La Banque centrale européenne a dégainé jeudi son bazooka de politique monétaire : l’assouplissement quantitatif. Ce fameux « QE » va injecter au moins 1 140 milliards dans l’économie de la zone euro. Mais quels effets concrets aura ce programme sur votre argent ?
Dès l’annonce de la BCE jeudi, l’euro est tombé à son plus bas depuis 11 ans par rapport au dollar. (Photos : AFP)
> Pouvoir d’achat : un moindre mal
Racheter de la dette publique et d’autres actifs revient pour la BCE à faire tourner la planche à billets. L’argent frais injecté dans l’économie doit faire remonter les prix en zone euro, alors qu’ils ont diminué de 0,2% en décembre. Le chariot au supermarché pourrait donc se renchérir. Mais « les biens à la consommation ne devraient pas substantiellement remonter. On n’empêche plus l’Europe de sombrer dans la déflation qu’on ne fait augmenter les prix », tempère Christopher Dembik, économiste chez Saxo Banque.
Avec son programme, la BCE veut montrer aux ménages et aux entreprises sa détermination à éviter le cercle vicieux de la déflation et les inciter à continuer à consommer. A l’inverse, si les consommateurs anticipent la baisse des prix et reportent leurs achats, les entreprises taillent dans leur production et les salaires, freinant encore plus la consommation, et ainsi de suite.
Acheter massivement des dettes souveraines européennes fait également baisser l’euro. Mécaniquement, les biens importés, comme le cacao, ou avec des composants produits à l’étranger comme les voitures, téléviseurs et autres smartphones vont devenir plus chers. Le pétrole aussi, mais « vu la chute des cours ces derniers temps, l’effet à la pompe sera marginal », reprend Christopher Dembik.
> Voyager en Europe plutôt qu’en dehors
Dès l’annonce de la BCE jeudi, l’euro est d’ailleurs tombé à son plus bas depuis 11 ans par rapport au dollar.
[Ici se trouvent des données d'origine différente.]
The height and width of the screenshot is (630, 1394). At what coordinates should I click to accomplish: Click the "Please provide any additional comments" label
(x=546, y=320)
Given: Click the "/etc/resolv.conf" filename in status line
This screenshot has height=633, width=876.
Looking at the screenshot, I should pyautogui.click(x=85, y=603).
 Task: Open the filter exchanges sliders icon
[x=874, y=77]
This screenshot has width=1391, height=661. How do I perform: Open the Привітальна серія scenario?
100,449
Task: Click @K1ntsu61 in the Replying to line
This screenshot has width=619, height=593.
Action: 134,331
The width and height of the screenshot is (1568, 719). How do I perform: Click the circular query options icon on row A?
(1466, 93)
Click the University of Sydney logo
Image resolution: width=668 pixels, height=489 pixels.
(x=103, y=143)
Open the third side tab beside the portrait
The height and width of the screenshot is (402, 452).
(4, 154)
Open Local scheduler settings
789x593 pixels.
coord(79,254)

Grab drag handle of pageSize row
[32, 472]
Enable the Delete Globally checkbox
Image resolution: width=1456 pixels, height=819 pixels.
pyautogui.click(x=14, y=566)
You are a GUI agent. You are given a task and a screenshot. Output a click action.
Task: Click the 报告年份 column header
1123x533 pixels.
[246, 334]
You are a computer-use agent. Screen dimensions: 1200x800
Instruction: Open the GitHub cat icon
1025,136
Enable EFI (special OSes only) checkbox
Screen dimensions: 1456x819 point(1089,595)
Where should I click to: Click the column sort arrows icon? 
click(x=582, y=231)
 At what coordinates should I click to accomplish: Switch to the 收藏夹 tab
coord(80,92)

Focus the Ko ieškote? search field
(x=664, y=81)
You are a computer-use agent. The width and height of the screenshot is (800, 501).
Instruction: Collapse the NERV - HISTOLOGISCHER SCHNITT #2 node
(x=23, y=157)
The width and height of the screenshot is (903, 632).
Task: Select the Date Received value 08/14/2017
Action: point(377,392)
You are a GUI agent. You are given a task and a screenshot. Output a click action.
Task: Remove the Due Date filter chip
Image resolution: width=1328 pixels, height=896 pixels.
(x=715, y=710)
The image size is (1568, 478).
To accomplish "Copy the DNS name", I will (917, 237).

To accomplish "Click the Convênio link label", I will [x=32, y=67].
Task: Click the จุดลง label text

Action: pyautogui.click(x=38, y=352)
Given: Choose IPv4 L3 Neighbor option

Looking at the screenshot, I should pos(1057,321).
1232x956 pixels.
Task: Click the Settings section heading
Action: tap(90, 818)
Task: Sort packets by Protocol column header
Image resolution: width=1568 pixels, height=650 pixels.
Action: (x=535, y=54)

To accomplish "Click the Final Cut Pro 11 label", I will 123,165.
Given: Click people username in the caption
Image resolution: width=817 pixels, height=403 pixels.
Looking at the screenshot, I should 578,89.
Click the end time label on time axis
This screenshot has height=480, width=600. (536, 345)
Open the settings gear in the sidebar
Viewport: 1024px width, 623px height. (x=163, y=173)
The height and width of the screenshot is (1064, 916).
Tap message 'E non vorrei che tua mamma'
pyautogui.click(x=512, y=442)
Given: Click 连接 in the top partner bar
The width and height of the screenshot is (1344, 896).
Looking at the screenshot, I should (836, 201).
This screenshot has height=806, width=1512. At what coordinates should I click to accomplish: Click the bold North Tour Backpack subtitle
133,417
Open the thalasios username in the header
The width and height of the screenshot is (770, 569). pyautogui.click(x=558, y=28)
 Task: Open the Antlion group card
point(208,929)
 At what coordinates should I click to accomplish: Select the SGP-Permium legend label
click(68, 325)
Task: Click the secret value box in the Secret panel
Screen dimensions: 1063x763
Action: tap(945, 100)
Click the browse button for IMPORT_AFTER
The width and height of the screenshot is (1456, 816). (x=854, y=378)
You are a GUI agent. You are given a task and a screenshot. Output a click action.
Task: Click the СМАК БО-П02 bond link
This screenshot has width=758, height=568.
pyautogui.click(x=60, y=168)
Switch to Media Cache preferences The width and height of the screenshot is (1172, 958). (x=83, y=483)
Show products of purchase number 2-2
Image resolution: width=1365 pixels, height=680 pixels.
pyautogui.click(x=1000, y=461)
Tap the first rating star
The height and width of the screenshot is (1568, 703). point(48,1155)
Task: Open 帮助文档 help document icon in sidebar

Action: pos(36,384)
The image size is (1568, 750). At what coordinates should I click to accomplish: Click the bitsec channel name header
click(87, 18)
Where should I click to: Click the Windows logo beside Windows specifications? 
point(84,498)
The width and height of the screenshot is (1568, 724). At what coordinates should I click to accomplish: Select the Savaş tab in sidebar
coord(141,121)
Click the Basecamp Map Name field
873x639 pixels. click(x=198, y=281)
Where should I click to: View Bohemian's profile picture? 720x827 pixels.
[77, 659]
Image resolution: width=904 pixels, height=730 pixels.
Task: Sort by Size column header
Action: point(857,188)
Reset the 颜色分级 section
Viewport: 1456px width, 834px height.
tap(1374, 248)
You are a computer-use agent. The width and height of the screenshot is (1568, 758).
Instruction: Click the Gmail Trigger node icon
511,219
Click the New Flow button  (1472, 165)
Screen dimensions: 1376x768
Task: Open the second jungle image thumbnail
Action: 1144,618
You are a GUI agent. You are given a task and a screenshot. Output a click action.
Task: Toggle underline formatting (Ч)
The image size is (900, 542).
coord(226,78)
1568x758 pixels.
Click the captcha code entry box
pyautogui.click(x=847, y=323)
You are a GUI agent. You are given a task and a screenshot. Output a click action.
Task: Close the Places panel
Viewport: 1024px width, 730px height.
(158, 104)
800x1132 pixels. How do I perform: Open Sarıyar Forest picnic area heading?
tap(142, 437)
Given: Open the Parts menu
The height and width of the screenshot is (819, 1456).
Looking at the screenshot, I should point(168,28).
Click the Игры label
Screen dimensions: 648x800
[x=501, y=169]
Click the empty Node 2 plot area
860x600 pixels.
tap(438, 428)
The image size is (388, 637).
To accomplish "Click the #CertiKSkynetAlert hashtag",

La baisse de la monnaie unique est « sensible et durable », face à toutes les devises étrangères, selon Christopher Dembik. Voyager hors de la zone euro va donc coûter plus cher aux Européens.
> Crédit immobiliers moins chers
Le « QE » produit une explosion de la demande de dette souveraine, ce qui diminue les taux d’emprunts des Etats, déjà à des plus bas historiques. Or, par exemple en France, le taux de la dette à 10 ans sert de base pour fixer les taux des crédits immobiliers proposés par les banques. Les conditions de financement pour acheter peuvent donc devenir très avantageuses. Ceux qui l’ont déjà fait peuvent aussi renégocier leur crédit en faisant jouer la concurrence entre les banques et les rachats de prêts.
> Modifier son assurance-vie
Le programme de la BCE est à double tranchant pour l’assurance-vie, composée de fonds euros et de fonds en unités de compte. Les fonds euros, privilégiés par les Français pour leur rendement garanti, investissent largement sur les obligations d’Etat, un placement sûr, mais dont le rendement est désormais extrêmement bas. Les fonds en unités de comptes, minoritaires, sont plus orientés vers les actions. Comme les obligations sont moins attractives, « tout le monde s’attend à ce que les investisseurs se rabattent sur les marchés actions lors des prochains mois », explique Philippe Crevel, président du Cercle de l’Epargne. Une bonne raison selon lui pour revoir son contrat d’assurance-vie.
> La Bourse plus volatile
Les liquidités de la BCE doivent encore doper les places mondiales, mais mieux vaut viser des investissements à moyen terme selon Christopher Dembik. « Le risque de faire tourner la planche à billets est d’alimenter des bulles spéculatives », rappelle-t-il, en pronostiquant un retour de bâton à long terme. « Il faut aussi avoir des nerfs », souligne Philippe Crevel. Lorsque l’argent coule à flots, les investisseurs sur-réagissent et la volatilité est de mise.